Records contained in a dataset
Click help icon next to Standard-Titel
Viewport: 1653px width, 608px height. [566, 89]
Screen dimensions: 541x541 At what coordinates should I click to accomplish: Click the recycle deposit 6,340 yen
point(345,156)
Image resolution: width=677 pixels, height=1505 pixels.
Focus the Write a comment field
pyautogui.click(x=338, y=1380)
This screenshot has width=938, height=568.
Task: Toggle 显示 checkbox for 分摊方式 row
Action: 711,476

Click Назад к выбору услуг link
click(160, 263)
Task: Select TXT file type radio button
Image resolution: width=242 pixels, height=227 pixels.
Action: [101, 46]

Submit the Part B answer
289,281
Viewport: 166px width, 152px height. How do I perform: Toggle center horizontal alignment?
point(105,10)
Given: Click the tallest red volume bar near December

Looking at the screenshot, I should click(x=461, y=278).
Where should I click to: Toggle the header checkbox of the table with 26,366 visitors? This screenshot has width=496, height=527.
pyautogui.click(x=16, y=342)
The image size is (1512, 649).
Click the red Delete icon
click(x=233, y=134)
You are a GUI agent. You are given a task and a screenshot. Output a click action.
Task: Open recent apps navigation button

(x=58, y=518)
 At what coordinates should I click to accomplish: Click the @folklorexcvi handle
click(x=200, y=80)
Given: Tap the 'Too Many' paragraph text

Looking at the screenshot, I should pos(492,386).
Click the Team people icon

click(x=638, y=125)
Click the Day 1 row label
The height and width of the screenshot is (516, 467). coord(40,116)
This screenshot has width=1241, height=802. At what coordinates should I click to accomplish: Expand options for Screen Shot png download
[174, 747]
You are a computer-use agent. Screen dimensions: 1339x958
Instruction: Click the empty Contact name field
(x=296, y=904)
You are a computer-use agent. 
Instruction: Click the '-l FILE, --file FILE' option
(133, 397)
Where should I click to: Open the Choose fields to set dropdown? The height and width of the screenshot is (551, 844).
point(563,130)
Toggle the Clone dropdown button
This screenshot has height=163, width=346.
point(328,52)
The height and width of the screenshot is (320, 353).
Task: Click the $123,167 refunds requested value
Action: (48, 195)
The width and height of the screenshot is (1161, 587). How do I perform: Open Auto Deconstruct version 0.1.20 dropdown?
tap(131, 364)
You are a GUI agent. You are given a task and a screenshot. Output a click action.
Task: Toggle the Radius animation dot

• **Task requirements**: What are the lines of the data above that include the string "agent"? Copy them.

• **Problem solution**:
You are a GUI agent. You are given a task and a screenshot. Output a click action.
You are a computer-use agent. Screen dimensions: 1339x958
You are a computer-use agent. 
You are a GUI agent. You are given a task and a screenshot. Output a click action.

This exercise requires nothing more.